§ **DIRECTIONS FOR THIS TASK**
Gather all lines in the data that hold the string "checkbox".

§ **TASK INPUTS**
※
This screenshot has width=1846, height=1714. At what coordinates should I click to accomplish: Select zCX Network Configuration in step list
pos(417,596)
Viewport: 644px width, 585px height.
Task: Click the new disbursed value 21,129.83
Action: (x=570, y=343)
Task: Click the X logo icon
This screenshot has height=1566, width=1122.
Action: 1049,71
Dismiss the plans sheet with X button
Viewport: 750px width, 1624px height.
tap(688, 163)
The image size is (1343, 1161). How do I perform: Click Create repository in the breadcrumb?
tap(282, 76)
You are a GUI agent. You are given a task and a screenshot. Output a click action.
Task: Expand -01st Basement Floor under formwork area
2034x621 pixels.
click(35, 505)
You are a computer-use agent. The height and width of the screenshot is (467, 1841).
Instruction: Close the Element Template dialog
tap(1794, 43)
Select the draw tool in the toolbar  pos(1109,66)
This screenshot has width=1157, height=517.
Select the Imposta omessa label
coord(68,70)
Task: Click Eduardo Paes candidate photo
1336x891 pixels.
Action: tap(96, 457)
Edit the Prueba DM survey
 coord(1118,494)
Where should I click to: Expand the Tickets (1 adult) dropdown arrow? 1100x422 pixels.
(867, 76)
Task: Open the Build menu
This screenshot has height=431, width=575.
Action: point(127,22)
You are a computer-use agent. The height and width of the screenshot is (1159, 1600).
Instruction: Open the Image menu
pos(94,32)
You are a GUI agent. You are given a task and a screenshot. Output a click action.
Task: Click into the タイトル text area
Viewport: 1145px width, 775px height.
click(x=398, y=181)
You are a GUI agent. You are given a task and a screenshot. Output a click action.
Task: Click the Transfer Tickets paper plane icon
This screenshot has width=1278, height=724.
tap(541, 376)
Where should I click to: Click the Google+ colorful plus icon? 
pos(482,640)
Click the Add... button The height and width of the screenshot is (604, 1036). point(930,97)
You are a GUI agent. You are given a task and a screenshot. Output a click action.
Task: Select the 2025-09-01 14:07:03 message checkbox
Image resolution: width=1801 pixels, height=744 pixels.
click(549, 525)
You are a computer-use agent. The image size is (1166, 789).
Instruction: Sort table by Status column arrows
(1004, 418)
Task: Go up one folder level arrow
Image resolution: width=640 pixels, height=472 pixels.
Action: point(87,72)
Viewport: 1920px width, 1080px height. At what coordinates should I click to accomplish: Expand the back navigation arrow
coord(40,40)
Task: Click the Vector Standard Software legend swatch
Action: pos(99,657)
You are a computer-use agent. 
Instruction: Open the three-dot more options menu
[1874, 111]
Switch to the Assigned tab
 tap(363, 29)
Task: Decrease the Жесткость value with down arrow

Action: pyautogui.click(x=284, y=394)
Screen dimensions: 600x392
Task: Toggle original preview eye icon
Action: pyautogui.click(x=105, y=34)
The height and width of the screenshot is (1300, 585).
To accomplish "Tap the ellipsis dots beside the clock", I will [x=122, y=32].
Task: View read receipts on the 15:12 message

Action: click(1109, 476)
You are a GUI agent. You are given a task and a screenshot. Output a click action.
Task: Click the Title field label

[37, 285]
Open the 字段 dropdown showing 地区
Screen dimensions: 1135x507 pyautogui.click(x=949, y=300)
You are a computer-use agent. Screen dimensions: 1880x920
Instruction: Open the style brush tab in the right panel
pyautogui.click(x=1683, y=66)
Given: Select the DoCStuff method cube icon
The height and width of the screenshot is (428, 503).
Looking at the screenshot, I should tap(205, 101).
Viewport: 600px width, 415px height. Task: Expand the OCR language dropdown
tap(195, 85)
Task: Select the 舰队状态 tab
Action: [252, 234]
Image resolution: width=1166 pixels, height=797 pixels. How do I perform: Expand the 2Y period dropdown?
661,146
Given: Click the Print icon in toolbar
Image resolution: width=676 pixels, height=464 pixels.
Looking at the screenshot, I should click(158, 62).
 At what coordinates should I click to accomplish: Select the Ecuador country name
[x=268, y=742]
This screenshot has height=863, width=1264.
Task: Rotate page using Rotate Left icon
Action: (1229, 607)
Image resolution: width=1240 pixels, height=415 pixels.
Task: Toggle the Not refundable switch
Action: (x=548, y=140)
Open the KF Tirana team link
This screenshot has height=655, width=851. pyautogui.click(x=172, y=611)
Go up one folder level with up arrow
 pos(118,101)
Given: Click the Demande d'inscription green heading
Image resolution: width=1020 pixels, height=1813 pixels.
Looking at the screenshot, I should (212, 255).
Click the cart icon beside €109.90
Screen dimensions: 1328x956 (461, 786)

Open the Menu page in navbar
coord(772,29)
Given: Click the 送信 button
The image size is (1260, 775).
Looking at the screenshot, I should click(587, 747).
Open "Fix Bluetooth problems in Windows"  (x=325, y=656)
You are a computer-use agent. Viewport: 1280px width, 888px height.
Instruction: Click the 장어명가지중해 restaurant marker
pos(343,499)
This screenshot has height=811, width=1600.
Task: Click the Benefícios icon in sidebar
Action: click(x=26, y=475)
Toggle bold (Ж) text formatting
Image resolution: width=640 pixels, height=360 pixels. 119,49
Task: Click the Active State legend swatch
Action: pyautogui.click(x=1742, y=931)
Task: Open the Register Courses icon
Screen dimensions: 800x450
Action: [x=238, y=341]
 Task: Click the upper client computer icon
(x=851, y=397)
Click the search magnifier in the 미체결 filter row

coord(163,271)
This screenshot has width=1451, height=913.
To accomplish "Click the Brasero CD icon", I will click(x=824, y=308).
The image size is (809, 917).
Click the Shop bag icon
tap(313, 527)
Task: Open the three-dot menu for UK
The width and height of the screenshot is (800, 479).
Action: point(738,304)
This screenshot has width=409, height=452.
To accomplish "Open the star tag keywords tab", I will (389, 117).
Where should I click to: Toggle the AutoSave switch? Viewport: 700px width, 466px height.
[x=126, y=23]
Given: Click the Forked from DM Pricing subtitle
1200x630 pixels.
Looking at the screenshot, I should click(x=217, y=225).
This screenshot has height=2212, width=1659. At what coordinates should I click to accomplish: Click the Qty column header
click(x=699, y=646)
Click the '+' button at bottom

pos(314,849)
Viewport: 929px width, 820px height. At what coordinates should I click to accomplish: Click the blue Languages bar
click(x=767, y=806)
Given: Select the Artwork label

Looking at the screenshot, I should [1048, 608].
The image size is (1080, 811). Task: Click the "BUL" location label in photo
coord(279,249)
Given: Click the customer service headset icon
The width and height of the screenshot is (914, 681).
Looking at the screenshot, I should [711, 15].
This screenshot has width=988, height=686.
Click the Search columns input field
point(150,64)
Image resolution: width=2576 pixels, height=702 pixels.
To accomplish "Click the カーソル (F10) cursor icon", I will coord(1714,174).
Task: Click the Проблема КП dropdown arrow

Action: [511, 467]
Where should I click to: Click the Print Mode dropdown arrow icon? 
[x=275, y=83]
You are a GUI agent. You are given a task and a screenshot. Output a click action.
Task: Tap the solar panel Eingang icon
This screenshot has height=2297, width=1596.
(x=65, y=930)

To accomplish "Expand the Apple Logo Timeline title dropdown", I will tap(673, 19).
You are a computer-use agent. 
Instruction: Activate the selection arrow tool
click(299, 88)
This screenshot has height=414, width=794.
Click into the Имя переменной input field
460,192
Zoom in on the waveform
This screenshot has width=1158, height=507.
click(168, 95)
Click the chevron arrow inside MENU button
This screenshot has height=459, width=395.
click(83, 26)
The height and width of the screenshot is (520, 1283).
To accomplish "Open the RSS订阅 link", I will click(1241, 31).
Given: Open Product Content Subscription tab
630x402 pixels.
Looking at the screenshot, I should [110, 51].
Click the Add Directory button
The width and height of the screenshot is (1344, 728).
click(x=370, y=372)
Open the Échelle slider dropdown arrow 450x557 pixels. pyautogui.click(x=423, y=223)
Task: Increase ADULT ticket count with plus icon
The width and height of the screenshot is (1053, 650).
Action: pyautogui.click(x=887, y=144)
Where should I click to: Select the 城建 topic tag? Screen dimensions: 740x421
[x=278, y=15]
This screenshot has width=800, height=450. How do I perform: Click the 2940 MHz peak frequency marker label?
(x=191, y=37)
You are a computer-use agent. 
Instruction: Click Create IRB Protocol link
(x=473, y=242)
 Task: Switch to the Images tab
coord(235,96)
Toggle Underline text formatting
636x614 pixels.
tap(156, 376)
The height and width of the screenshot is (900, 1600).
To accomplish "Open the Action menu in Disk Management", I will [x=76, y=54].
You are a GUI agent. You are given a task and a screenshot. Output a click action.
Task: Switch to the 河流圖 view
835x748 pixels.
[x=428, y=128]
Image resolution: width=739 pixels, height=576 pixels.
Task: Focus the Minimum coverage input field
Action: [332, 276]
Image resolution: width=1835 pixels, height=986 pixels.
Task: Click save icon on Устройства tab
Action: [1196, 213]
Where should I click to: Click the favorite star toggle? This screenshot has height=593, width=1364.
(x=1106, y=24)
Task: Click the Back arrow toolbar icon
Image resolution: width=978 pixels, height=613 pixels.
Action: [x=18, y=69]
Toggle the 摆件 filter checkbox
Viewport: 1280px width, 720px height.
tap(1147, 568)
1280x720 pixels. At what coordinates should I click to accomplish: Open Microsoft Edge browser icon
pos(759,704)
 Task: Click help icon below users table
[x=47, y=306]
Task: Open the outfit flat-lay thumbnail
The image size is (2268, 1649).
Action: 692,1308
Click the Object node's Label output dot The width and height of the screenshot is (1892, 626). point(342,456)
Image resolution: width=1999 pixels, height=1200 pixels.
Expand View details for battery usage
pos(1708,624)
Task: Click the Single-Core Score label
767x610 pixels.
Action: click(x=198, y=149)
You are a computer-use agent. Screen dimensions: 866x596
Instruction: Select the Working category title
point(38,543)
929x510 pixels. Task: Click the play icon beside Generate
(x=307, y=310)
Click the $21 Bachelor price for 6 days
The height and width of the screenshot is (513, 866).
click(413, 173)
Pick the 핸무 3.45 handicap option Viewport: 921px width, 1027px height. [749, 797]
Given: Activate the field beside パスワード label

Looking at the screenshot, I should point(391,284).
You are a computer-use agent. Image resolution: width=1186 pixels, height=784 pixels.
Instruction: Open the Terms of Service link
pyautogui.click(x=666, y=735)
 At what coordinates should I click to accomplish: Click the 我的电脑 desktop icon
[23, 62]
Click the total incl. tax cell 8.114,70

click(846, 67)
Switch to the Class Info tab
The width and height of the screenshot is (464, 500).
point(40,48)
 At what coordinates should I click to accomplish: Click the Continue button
※
§ **RESULT FOR THIS EXERCISE**
Task: Select the 2025-09-01 14:07:03 message checkbox
Toggle the 摆件 filter checkbox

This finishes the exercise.